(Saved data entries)

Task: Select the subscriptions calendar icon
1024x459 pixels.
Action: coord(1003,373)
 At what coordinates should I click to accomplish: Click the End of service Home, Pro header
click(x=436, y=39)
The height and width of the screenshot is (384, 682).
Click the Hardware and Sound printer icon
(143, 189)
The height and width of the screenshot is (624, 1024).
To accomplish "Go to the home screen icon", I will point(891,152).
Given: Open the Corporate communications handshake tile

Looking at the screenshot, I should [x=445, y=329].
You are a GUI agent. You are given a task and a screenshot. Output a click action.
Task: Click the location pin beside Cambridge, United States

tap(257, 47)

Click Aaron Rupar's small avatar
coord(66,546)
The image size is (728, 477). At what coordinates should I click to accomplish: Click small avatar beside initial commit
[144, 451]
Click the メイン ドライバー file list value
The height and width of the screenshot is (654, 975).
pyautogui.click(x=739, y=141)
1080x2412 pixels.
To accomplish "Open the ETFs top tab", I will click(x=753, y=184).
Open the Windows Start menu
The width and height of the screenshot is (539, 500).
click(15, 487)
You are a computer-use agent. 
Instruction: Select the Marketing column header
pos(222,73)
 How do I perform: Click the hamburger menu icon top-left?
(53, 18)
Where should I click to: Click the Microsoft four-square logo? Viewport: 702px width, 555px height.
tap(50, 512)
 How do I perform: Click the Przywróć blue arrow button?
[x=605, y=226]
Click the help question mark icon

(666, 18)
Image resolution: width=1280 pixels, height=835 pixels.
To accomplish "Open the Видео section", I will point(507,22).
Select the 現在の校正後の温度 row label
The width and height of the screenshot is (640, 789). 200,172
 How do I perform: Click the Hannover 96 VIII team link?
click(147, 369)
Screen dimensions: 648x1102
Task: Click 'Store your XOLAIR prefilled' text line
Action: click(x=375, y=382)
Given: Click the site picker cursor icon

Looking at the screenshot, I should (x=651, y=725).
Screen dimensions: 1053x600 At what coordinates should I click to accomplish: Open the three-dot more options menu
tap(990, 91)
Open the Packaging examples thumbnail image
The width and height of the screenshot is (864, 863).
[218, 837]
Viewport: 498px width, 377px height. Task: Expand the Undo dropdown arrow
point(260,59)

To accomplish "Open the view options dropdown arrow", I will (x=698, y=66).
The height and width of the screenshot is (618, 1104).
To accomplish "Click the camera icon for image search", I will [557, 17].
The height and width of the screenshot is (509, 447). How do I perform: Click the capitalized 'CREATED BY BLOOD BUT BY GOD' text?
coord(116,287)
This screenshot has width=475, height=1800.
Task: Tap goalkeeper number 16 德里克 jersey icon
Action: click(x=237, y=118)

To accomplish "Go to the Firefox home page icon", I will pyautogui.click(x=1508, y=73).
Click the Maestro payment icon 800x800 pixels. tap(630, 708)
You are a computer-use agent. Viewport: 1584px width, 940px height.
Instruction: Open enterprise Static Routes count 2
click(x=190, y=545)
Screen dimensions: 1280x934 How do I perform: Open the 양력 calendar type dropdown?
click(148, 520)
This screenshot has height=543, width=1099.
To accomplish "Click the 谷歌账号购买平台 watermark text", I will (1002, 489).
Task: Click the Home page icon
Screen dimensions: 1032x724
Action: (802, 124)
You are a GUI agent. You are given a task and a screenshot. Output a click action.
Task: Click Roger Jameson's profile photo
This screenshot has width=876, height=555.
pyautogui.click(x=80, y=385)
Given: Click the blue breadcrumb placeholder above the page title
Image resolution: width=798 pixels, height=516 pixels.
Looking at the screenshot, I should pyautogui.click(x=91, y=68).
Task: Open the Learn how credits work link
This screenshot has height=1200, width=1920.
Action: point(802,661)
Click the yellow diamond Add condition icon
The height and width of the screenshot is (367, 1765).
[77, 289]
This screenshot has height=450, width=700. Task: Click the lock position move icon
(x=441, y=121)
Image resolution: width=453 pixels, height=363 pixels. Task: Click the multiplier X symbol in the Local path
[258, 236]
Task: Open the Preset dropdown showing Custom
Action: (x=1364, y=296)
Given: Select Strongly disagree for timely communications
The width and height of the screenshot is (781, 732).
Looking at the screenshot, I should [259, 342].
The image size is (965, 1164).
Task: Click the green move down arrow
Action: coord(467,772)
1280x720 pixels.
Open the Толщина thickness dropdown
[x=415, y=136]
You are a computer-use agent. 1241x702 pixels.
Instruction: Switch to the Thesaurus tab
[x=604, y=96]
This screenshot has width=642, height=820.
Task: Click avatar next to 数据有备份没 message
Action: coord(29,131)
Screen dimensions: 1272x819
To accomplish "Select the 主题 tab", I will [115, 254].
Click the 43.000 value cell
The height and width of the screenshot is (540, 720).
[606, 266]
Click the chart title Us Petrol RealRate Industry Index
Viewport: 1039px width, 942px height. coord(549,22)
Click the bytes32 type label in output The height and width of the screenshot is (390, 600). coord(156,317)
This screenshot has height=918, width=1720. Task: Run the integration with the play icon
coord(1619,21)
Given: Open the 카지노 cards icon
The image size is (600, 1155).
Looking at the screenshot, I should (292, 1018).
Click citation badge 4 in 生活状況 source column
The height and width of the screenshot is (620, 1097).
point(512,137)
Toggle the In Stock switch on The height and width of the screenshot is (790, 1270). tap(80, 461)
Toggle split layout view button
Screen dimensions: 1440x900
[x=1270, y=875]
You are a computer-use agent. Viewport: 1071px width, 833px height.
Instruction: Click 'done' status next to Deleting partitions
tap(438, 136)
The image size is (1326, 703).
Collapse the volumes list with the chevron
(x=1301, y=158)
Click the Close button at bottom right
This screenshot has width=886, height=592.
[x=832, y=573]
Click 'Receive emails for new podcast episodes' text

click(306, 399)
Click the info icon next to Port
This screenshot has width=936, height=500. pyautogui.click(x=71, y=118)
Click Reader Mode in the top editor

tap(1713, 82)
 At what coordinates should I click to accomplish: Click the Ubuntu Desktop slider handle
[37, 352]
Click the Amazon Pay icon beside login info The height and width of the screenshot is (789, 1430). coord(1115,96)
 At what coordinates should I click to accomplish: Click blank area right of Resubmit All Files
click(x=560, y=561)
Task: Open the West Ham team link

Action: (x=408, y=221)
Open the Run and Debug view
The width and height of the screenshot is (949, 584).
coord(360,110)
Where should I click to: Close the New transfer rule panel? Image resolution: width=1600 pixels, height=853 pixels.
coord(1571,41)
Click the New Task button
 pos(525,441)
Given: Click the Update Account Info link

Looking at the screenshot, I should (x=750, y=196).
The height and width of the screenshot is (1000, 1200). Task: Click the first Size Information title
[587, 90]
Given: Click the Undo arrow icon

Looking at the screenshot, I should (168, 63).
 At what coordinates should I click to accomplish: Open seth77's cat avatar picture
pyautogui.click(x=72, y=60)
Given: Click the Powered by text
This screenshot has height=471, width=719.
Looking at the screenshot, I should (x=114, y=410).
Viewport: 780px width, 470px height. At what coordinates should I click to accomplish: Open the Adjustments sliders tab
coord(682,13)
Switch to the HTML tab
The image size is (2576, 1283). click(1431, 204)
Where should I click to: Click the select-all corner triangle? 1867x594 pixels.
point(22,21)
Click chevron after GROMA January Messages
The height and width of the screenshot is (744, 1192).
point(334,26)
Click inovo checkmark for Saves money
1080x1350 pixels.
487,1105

(Instructions to follow)
Pull out all lines of the data with the string "computer".

(Expected answer)
You are a computer-use agent. 
You are a computer-use agent. Viewport: 1584px width, 940px height.
You are a computer-use agent. 1241x702 pixels.
You are a computer-use agent. Viewport: 1071px width, 833px height.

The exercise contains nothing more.